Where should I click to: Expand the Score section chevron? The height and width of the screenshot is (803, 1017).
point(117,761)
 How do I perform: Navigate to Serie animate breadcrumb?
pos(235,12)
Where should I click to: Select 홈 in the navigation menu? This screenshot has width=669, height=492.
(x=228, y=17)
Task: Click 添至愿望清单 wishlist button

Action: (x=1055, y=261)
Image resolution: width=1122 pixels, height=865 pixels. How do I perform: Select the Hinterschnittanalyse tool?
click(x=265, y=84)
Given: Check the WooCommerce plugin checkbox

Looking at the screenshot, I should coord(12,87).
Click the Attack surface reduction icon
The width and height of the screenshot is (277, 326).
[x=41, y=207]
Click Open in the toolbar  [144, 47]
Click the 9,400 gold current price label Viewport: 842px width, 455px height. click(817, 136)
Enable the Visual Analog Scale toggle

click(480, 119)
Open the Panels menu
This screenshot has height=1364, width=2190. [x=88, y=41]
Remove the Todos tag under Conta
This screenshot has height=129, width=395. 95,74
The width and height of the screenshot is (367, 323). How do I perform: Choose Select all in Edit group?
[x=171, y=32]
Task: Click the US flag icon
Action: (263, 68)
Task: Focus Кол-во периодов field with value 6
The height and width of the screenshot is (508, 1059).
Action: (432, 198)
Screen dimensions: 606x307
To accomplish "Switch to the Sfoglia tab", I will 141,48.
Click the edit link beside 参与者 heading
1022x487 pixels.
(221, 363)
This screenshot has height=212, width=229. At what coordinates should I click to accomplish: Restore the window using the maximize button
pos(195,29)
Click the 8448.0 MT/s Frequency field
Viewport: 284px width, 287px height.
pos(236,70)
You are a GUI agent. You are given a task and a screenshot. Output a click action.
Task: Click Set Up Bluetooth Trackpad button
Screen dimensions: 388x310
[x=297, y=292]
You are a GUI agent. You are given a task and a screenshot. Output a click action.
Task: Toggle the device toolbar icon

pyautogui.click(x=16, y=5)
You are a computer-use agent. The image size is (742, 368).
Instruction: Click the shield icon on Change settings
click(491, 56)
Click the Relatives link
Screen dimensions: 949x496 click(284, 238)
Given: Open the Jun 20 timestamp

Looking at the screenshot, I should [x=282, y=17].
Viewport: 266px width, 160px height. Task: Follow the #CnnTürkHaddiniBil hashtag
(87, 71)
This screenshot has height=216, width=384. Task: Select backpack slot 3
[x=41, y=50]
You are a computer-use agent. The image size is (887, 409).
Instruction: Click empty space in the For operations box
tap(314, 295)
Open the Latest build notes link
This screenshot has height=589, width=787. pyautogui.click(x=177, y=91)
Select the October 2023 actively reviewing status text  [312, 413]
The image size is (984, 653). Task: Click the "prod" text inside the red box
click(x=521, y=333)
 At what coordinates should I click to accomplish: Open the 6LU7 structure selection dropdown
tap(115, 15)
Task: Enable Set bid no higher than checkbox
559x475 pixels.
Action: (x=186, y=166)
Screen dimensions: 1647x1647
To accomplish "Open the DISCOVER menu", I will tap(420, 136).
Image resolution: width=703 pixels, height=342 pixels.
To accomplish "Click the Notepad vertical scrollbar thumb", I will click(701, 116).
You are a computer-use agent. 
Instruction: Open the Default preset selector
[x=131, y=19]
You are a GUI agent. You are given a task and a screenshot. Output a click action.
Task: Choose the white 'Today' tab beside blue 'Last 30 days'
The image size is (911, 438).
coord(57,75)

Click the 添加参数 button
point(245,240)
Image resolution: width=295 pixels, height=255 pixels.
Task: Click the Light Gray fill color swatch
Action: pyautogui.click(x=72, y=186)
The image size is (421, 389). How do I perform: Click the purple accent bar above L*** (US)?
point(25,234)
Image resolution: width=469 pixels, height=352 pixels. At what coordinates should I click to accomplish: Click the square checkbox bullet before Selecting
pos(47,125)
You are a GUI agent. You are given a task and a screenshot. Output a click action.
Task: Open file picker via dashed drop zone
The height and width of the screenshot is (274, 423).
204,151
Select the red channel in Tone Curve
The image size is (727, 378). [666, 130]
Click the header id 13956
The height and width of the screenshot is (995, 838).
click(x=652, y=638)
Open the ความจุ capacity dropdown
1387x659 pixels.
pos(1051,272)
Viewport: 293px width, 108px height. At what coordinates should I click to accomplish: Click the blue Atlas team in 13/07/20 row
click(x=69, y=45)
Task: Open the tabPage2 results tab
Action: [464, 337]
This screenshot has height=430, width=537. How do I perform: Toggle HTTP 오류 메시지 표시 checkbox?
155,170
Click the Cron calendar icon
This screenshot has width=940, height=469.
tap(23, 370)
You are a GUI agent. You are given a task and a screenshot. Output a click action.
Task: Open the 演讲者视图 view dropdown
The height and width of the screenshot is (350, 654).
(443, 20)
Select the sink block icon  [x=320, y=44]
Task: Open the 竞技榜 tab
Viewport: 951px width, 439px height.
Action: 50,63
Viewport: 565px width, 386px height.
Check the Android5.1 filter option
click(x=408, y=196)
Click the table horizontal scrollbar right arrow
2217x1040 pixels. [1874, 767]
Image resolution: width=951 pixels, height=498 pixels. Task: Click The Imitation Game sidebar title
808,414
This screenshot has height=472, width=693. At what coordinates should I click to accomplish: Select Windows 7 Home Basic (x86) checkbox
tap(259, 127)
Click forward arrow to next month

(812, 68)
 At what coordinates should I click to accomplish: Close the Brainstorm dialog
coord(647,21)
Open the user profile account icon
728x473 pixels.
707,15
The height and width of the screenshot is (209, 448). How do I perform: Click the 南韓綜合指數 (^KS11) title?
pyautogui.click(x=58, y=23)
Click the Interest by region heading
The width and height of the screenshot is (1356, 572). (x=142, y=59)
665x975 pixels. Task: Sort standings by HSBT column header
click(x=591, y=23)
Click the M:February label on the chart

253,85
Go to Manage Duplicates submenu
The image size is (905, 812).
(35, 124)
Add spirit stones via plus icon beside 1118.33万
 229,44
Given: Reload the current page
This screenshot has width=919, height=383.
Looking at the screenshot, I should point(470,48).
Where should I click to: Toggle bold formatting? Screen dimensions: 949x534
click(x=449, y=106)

-.-.-

### Exercise aim
Can you revise every row above so that each "GUI agent" reads "screen assistant" instead, with nothing else changed?

### Expected output
Where should I click to: Expand the Score section chevron? The height and width of the screenshot is (803, 1017).
point(117,761)
 How do I perform: Navigate to Serie animate breadcrumb?
pos(235,12)
Where should I click to: Select 홈 in the navigation menu? This screenshot has width=669, height=492.
(x=228, y=17)
Task: Click 添至愿望清单 wishlist button

Action: (x=1055, y=261)
Image resolution: width=1122 pixels, height=865 pixels. How do I perform: Select the Hinterschnittanalyse tool?
click(x=265, y=84)
Given: Check the WooCommerce plugin checkbox

Looking at the screenshot, I should coord(12,87).
Click the Attack surface reduction icon
The width and height of the screenshot is (277, 326).
[x=41, y=207]
Click Open in the toolbar  [144, 47]
Click the 9,400 gold current price label Viewport: 842px width, 455px height. click(817, 136)
Enable the Visual Analog Scale toggle

click(480, 119)
Open the Panels menu
This screenshot has height=1364, width=2190. [x=88, y=41]
Remove the Todos tag under Conta
This screenshot has height=129, width=395. 95,74
The width and height of the screenshot is (367, 323). How do I perform: Choose Select all in Edit group?
[x=171, y=32]
Task: Click the US flag icon
Action: (263, 68)
Task: Focus Кол-во периодов field with value 6
The height and width of the screenshot is (508, 1059).
Action: (432, 198)
Screen dimensions: 606x307
To accomplish "Switch to the Sfoglia tab", I will 141,48.
Click the edit link beside 参与者 heading
1022x487 pixels.
(221, 363)
This screenshot has height=212, width=229. At what coordinates should I click to accomplish: Restore the window using the maximize button
pos(195,29)
Click the 8448.0 MT/s Frequency field
Viewport: 284px width, 287px height.
pos(236,70)
You are a screen assistant. You are given a task and a screenshot. Output a click action.
Task: Click Set Up Bluetooth Trackpad button
Screen dimensions: 388x310
[x=297, y=292]
You are a screen assistant. You are given a task and a screenshot. Output a click action.
Task: Toggle the device toolbar icon

pyautogui.click(x=16, y=5)
You are a computer-use agent. The image size is (742, 368).
Instruction: Click the shield icon on Change settings
click(491, 56)
Click the Relatives link
Screen dimensions: 949x496 click(284, 238)
Given: Open the Jun 20 timestamp

Looking at the screenshot, I should [x=282, y=17].
Viewport: 266px width, 160px height. Task: Follow the #CnnTürkHaddiniBil hashtag
(87, 71)
This screenshot has height=216, width=384. Task: Select backpack slot 3
[x=41, y=50]
You are a computer-use agent. The image size is (887, 409).
Instruction: Click empty space in the For operations box
tap(314, 295)
Open the Latest build notes link
This screenshot has height=589, width=787. pyautogui.click(x=177, y=91)
Select the October 2023 actively reviewing status text  [312, 413]
The image size is (984, 653). Task: Click the "prod" text inside the red box
click(x=521, y=333)
 At what coordinates should I click to accomplish: Open the 6LU7 structure selection dropdown
tap(115, 15)
Task: Enable Set bid no higher than checkbox
559x475 pixels.
Action: (x=186, y=166)
Screen dimensions: 1647x1647
To accomplish "Open the DISCOVER menu", I will tap(420, 136).
Image resolution: width=703 pixels, height=342 pixels.
To accomplish "Click the Notepad vertical scrollbar thumb", I will click(701, 116).
You are a computer-use agent. 
Instruction: Open the Default preset selector
[x=131, y=19]
You are a screen assistant. You are given a task and a screenshot. Output a click action.
Task: Choose the white 'Today' tab beside blue 'Last 30 days'
The image size is (911, 438).
coord(57,75)

Click the 添加参数 button
point(245,240)
Image resolution: width=295 pixels, height=255 pixels.
Task: Click the Light Gray fill color swatch
Action: pyautogui.click(x=72, y=186)
The image size is (421, 389). How do I perform: Click the purple accent bar above L*** (US)?
point(25,234)
Image resolution: width=469 pixels, height=352 pixels. At what coordinates should I click to accomplish: Click the square checkbox bullet before Selecting
pos(47,125)
You are a screen assistant. You are given a task and a screenshot. Output a click action.
Task: Open file picker via dashed drop zone
The height and width of the screenshot is (274, 423).
204,151
Select the red channel in Tone Curve
The image size is (727, 378). [666, 130]
Click the header id 13956
The height and width of the screenshot is (995, 838).
click(x=652, y=638)
Open the ความจุ capacity dropdown
1387x659 pixels.
pos(1051,272)
Viewport: 293px width, 108px height. At what coordinates should I click to accomplish: Click the blue Atlas team in 13/07/20 row
click(x=69, y=45)
Task: Open the tabPage2 results tab
Action: [464, 337]
This screenshot has height=430, width=537. How do I perform: Toggle HTTP 오류 메시지 표시 checkbox?
155,170
Click the Cron calendar icon
This screenshot has width=940, height=469.
tap(23, 370)
You are a screen assistant. You are given a task and a screenshot. Output a click action.
Task: Open the 演讲者视图 view dropdown
The height and width of the screenshot is (350, 654).
(443, 20)
Select the sink block icon  [x=320, y=44]
Task: Open the 竞技榜 tab
Viewport: 951px width, 439px height.
Action: 50,63
Viewport: 565px width, 386px height.
Check the Android5.1 filter option
click(x=408, y=196)
Click the table horizontal scrollbar right arrow
2217x1040 pixels. [1874, 767]
Image resolution: width=951 pixels, height=498 pixels. Task: Click The Imitation Game sidebar title
808,414
This screenshot has height=472, width=693. At what coordinates should I click to accomplish: Select Windows 7 Home Basic (x86) checkbox
tap(259, 127)
Click forward arrow to next month

(812, 68)
 At what coordinates should I click to accomplish: Close the Brainstorm dialog
coord(647,21)
Open the user profile account icon
728x473 pixels.
707,15
The height and width of the screenshot is (209, 448). How do I perform: Click the 南韓綜合指數 (^KS11) title?
pyautogui.click(x=58, y=23)
Click the Interest by region heading
The width and height of the screenshot is (1356, 572). (x=142, y=59)
665x975 pixels. Task: Sort standings by HSBT column header
click(x=591, y=23)
Click the M:February label on the chart

253,85
Go to Manage Duplicates submenu
The image size is (905, 812).
(35, 124)
Add spirit stones via plus icon beside 1118.33万
 229,44
Given: Reload the current page
This screenshot has width=919, height=383.
Looking at the screenshot, I should point(470,48).
Where should I click to: Toggle bold formatting? Screen dimensions: 949x534
click(x=449, y=106)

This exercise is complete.